Stubbornness is not my friend in these moments. My instinct is to dig in, prove that I can muscle my way through the growing mania on sheer willpower alone, but I already know I can’t—partially because I don’t want to, and partially because I’m not sure I could if I wanted to. Every spring, this is the fight: how far can I stretch already-thin patience until I can combust somewhere relatively safe? Every spring, the same response: I inevitably find the worst possible moment, and burn the world down.
I don’t want to do that this year. (In truth, I never really want this cycle, but this year, especially, I am around people who have seen this before, understand the tempest, and can help me manage the chaos. I want to do it better. I love the people in my life so much, and these relationships are far too important to let the chaos of my own mental health tear down that which I have worked so hard to build.)
The language around kink is really helpful to me at this point in my life. It allows me to verbalize what it is that comes out in me in the spring: it’s a desire to fight and lose, to bathe in tension and fully submit in a way that is instinctual but not practiced; natural but not gentle. In these moments, I can feel the core of my own power rising up, and I want to offer it with my hands, but only to—for lack of a better word—to someone worthy to hold it. I want someone to look and see, to look and meet and match and surpass, to know that the wealth of what I can bring, in a moment of strength, is never going to be enough. In that, I am able to submit with grace, when I know I have lost fully but not because I let myself lose—but because I truly lost, fair and square. The desire to submit in this very particular way becomes an overwhelming emotion, something that will come out in one way or another. I already know this. So I need to let it out safely.
Every sign I can read points to a season of transformation and change, a shedding of old skin and an embracing of something new. I hear the messages cautioning patience, and it fuels the impatience. I hear the messages that direct me to seek balance, that change does not have to be catastrophic but can be handled in gentle, tender ways that build actual balance, not precarious balancing. I am desperate to find a way to embody these things in my life, and that is a scary thing. I am afraid of losing the passion, and that fear is what builds the momentum, the desire to ride this feeling just a little longer, just a little farther, until it becomes more than my body is capable of containing.

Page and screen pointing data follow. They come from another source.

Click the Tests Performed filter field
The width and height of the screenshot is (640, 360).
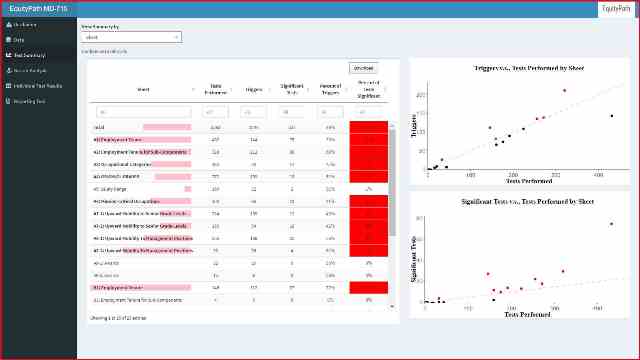click(x=215, y=112)
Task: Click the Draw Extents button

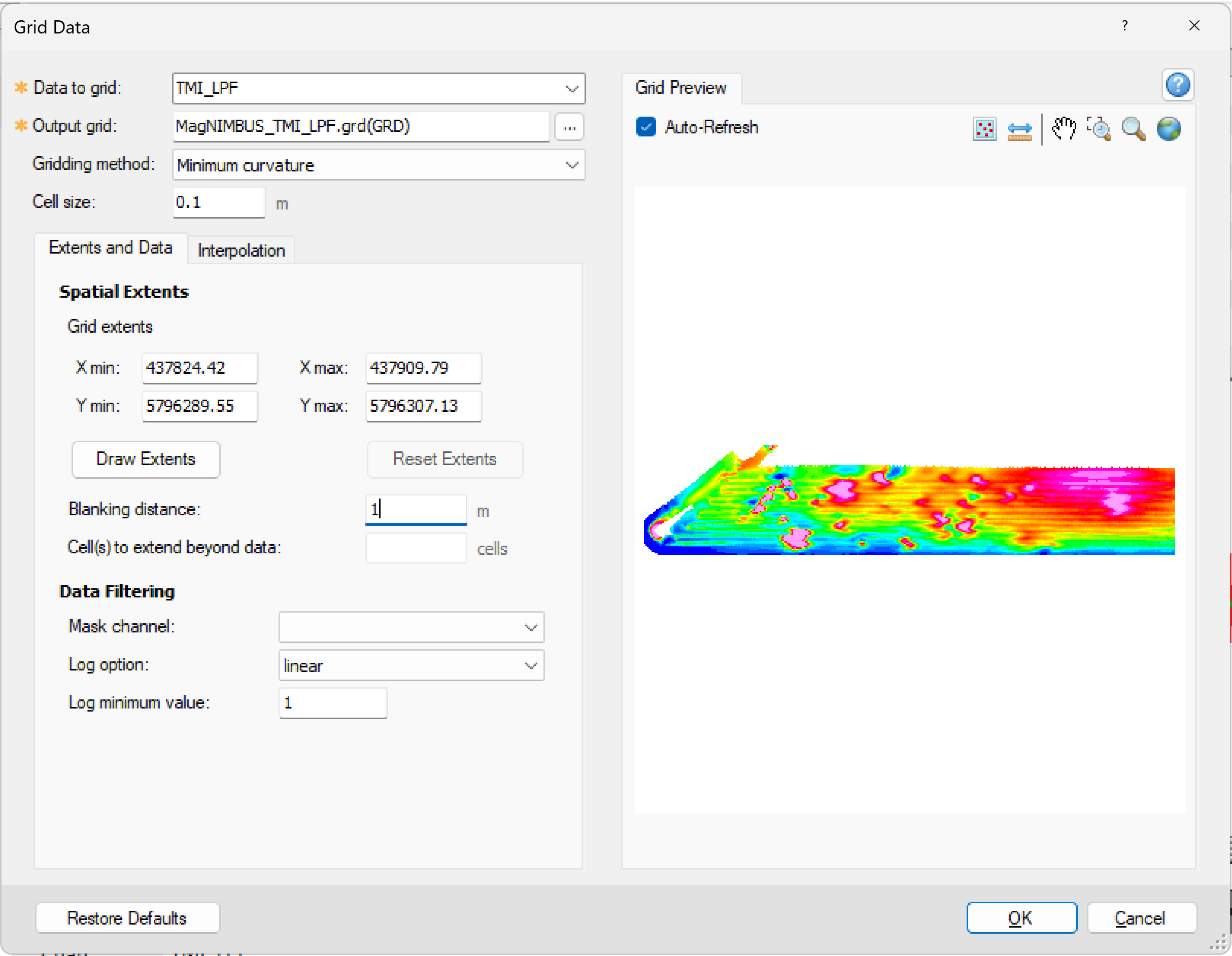Action: [x=146, y=459]
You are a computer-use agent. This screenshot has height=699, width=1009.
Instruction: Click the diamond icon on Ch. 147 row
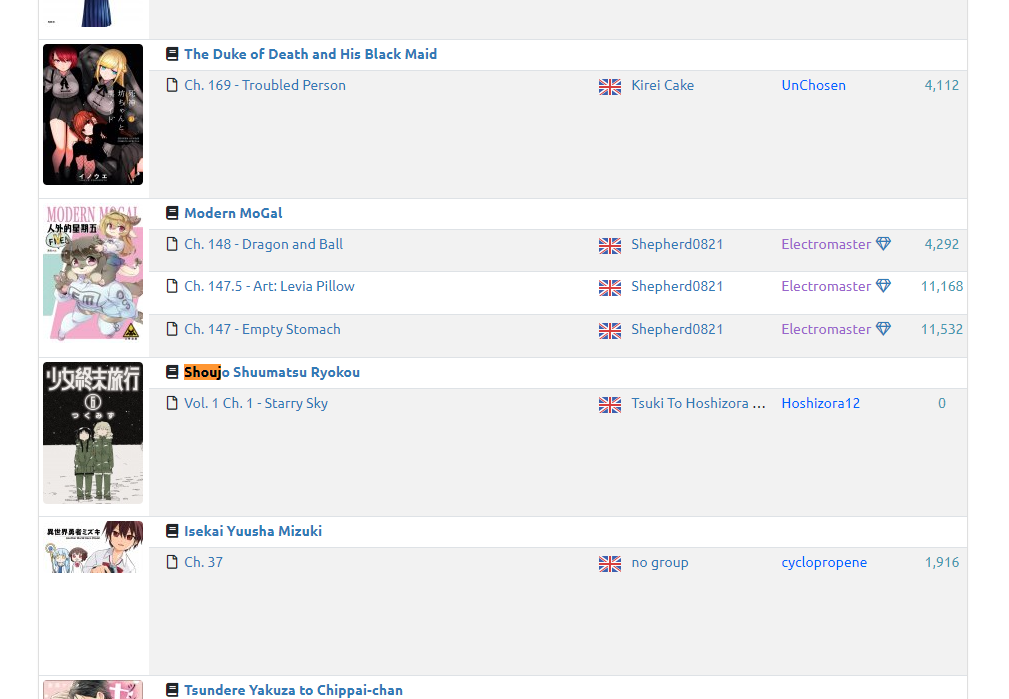[x=883, y=329]
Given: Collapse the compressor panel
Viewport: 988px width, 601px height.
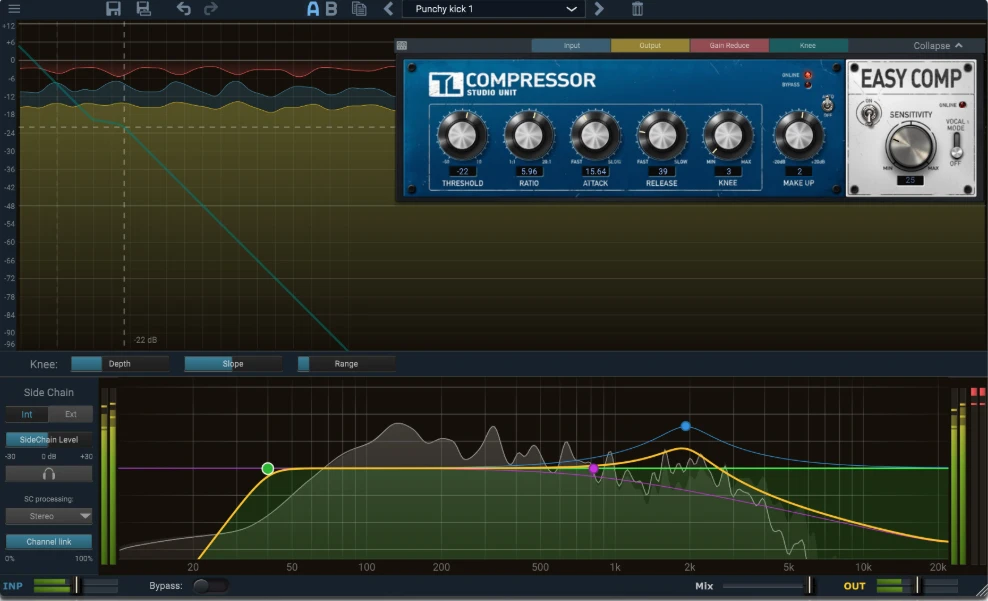Looking at the screenshot, I should [x=938, y=45].
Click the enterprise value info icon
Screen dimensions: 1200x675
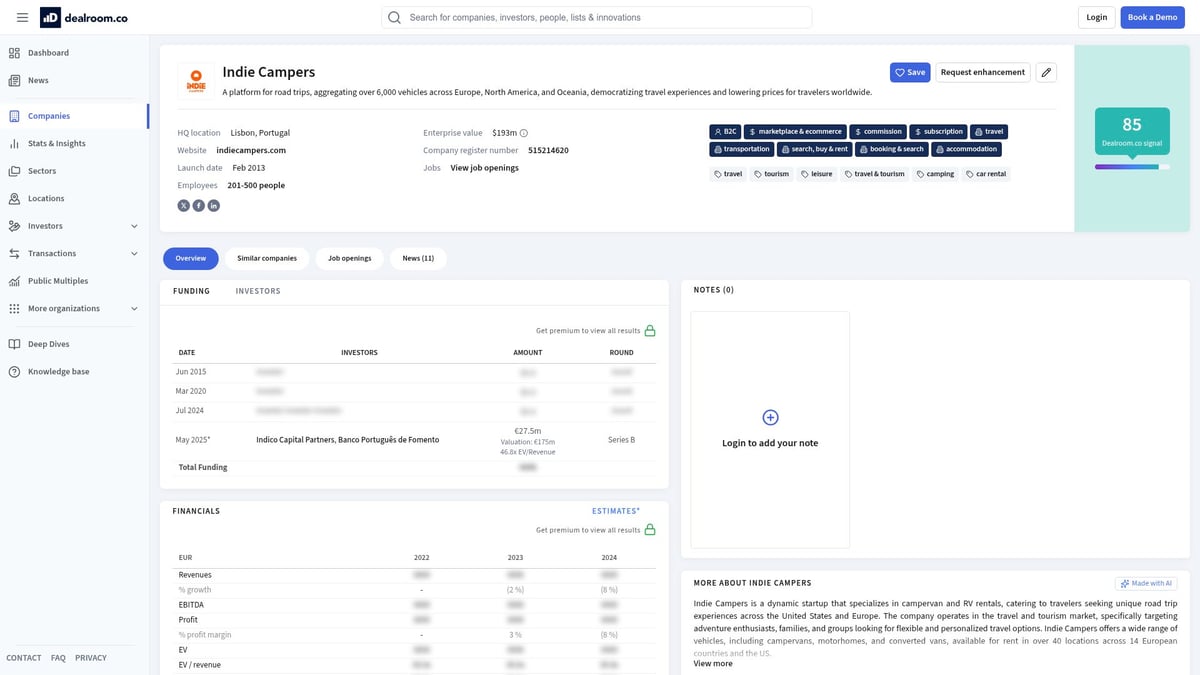524,133
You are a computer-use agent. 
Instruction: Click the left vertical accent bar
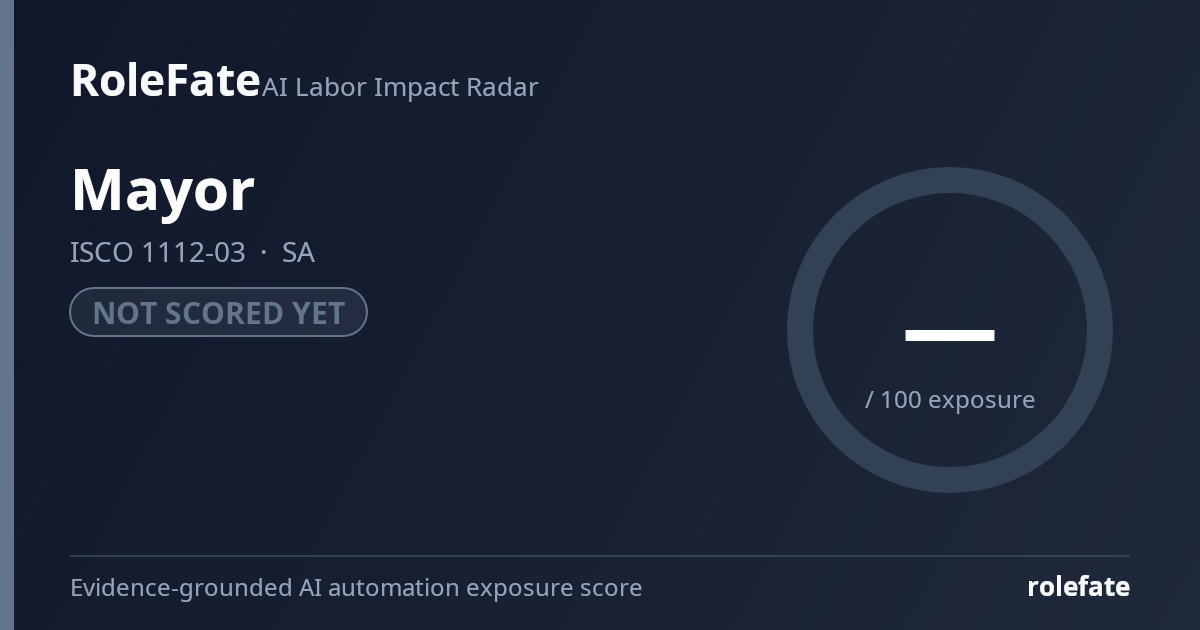coord(7,315)
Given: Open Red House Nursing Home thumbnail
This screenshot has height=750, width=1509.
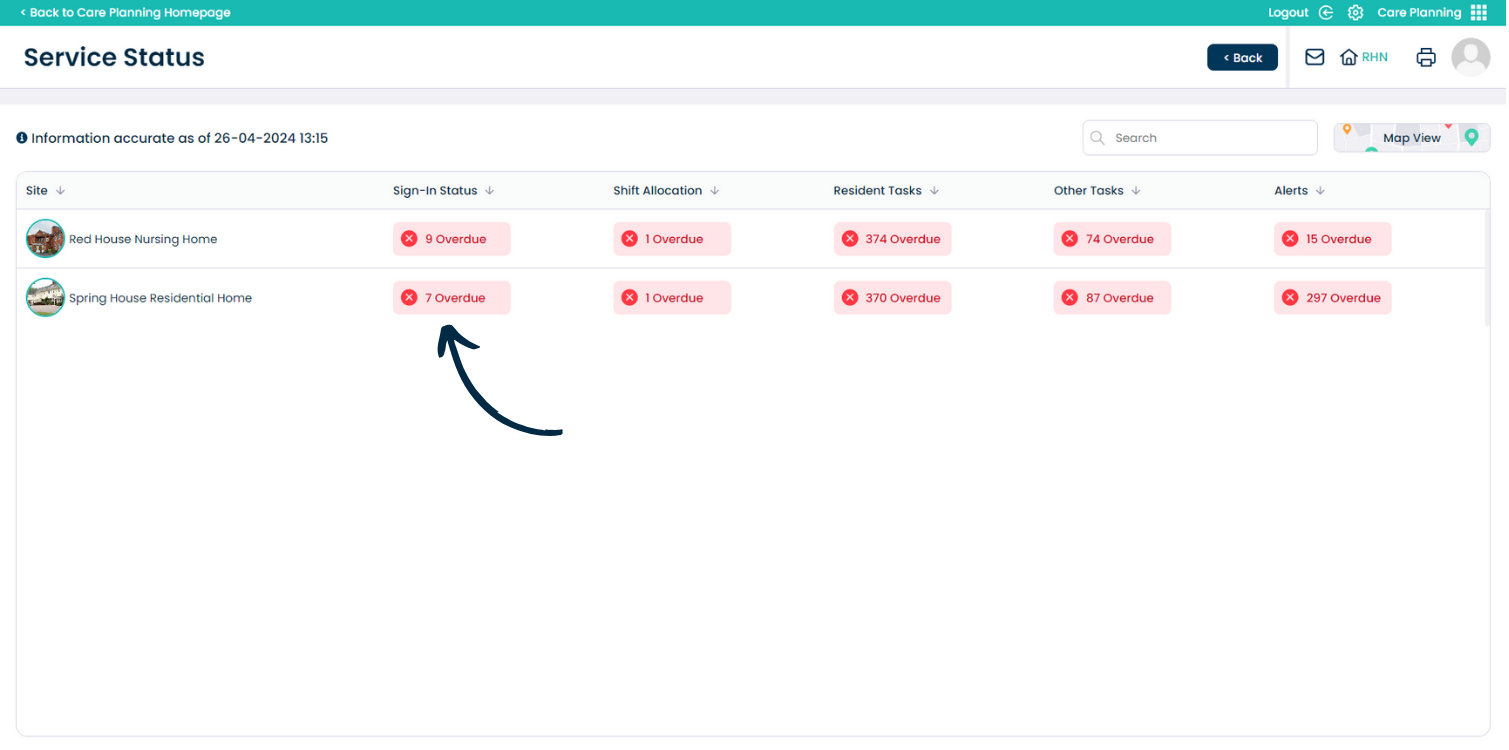Looking at the screenshot, I should pos(45,239).
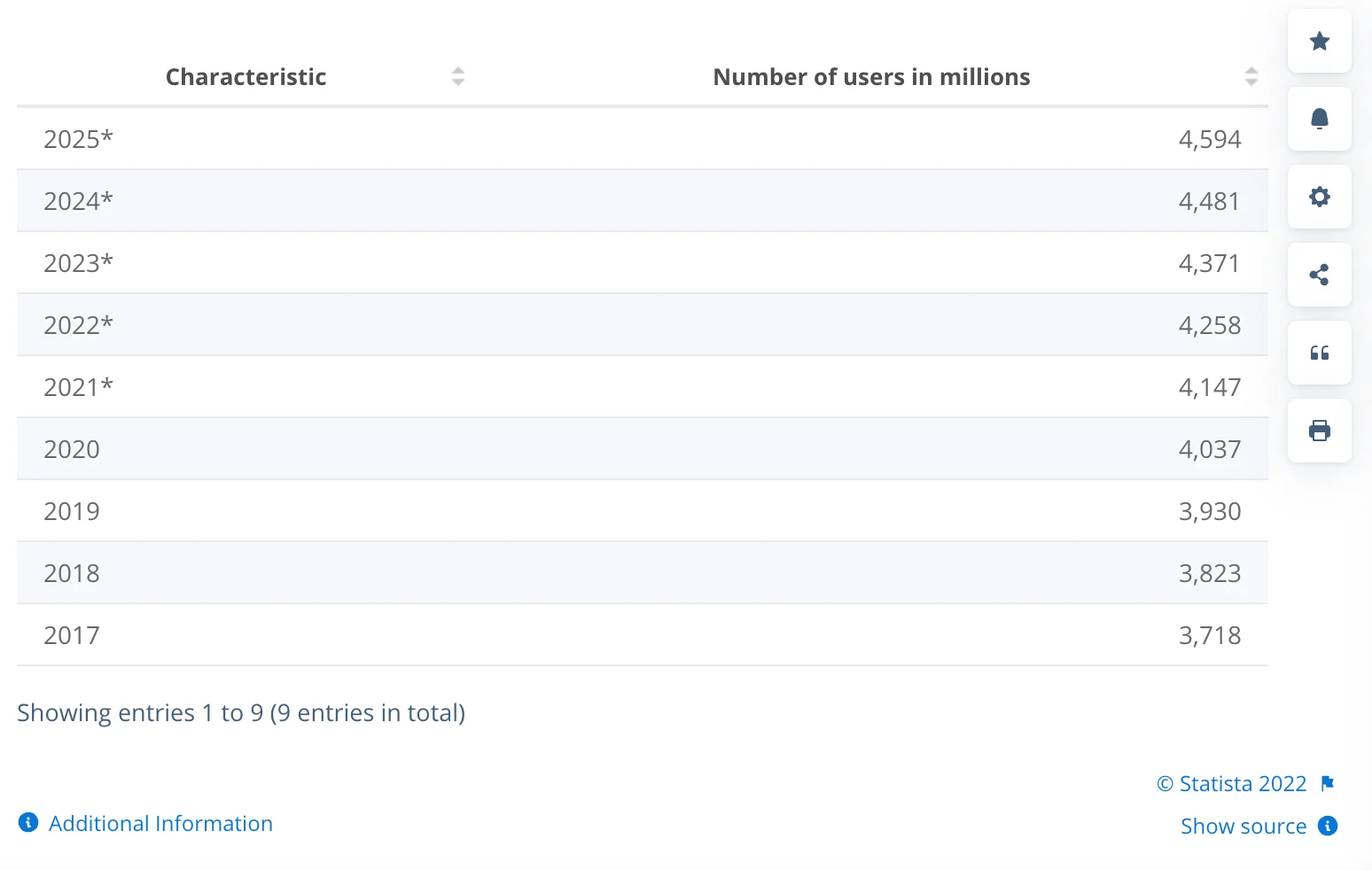Open the citation quote icon
The height and width of the screenshot is (870, 1372).
tap(1320, 353)
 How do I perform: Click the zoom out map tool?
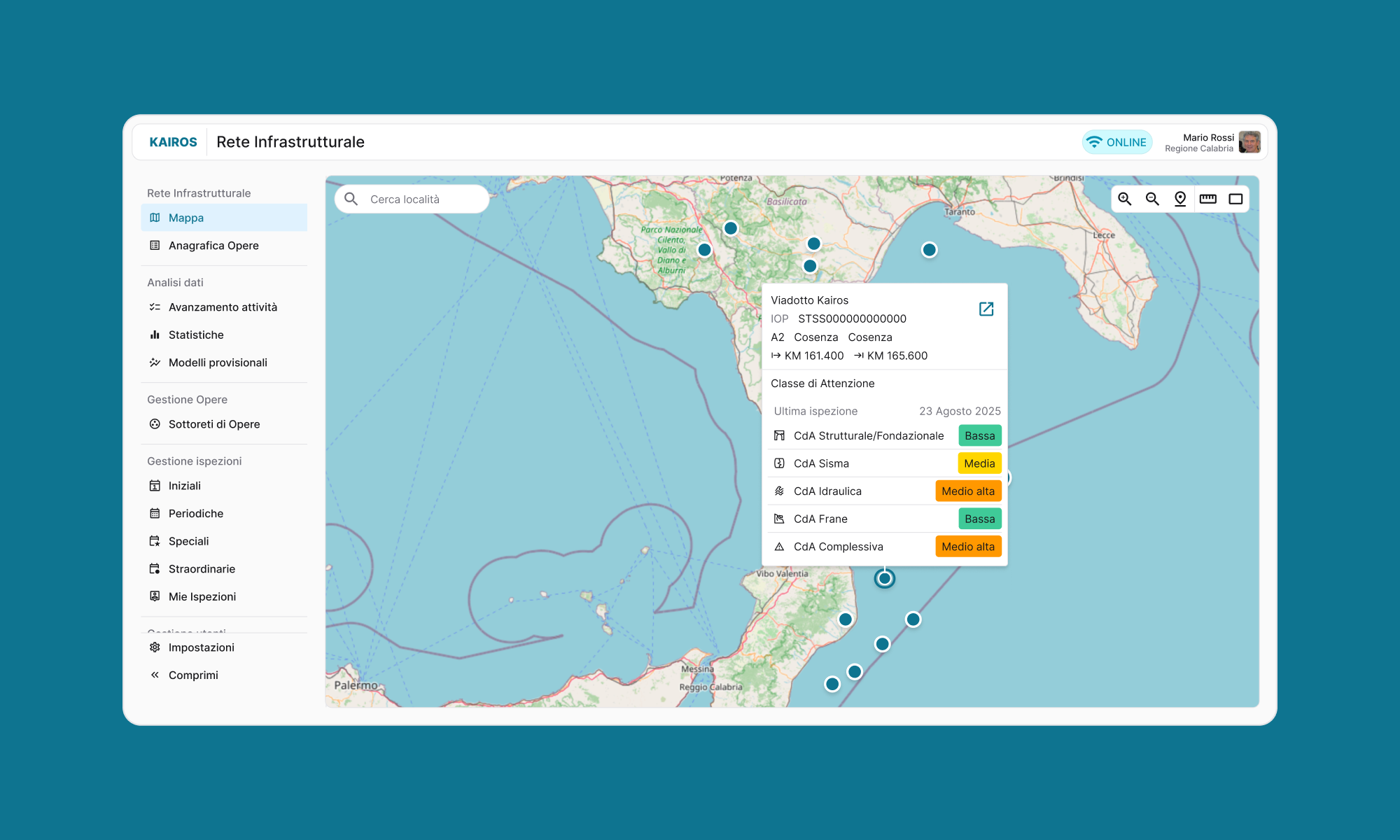coord(1152,199)
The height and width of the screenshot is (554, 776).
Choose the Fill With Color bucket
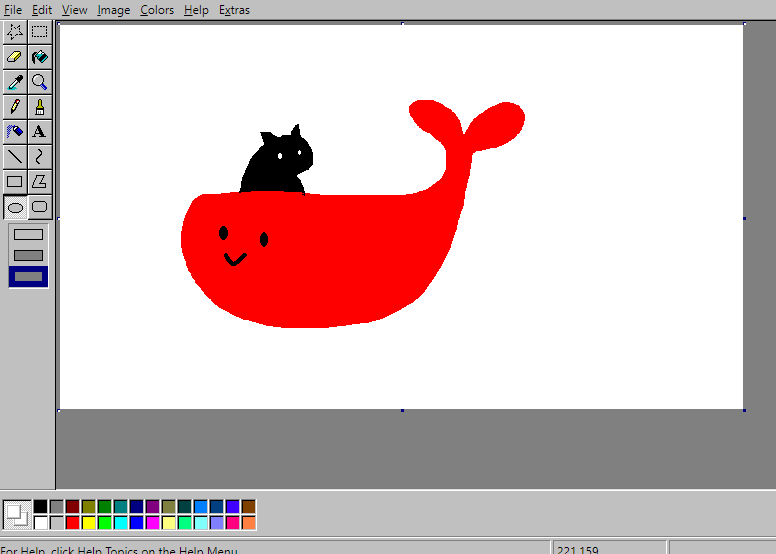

So New York, maybe. There’s an old friend there that I am always eager to see and will take any excuse to visit. There’s an acquaintance there that simultaneously fuels and calms the mania, provides an outlet for the electric energy exploding from my fingertips. There is the manic rush of the city that terrifies and bolsters me (little known fact about me: I love New York, and I am terrified of it. I truly believe that, if I stay too long in the city, it will chew me up and spit me out. I do not know how I would survive in New York, but I believe that is my own association with that city, and not necessarily reflective of the heart of the city itself.). I need something to fuel this feeling into, something to anticipate that is closer at hand than graduation or Fusion. I am setting small goalposts for myself, and rejoicing as I reach each one. But each achievement sets the standard higher, and I am climbing a precarious set of stairs that grows more rickety and unstable each day. I need to find a slide somewhere in here, something to bring me back down slowly, instead of reaching the climax of the volcano, and sliding down molten rock to find that the world has disintegrated into ash and I am left, once again, to start again.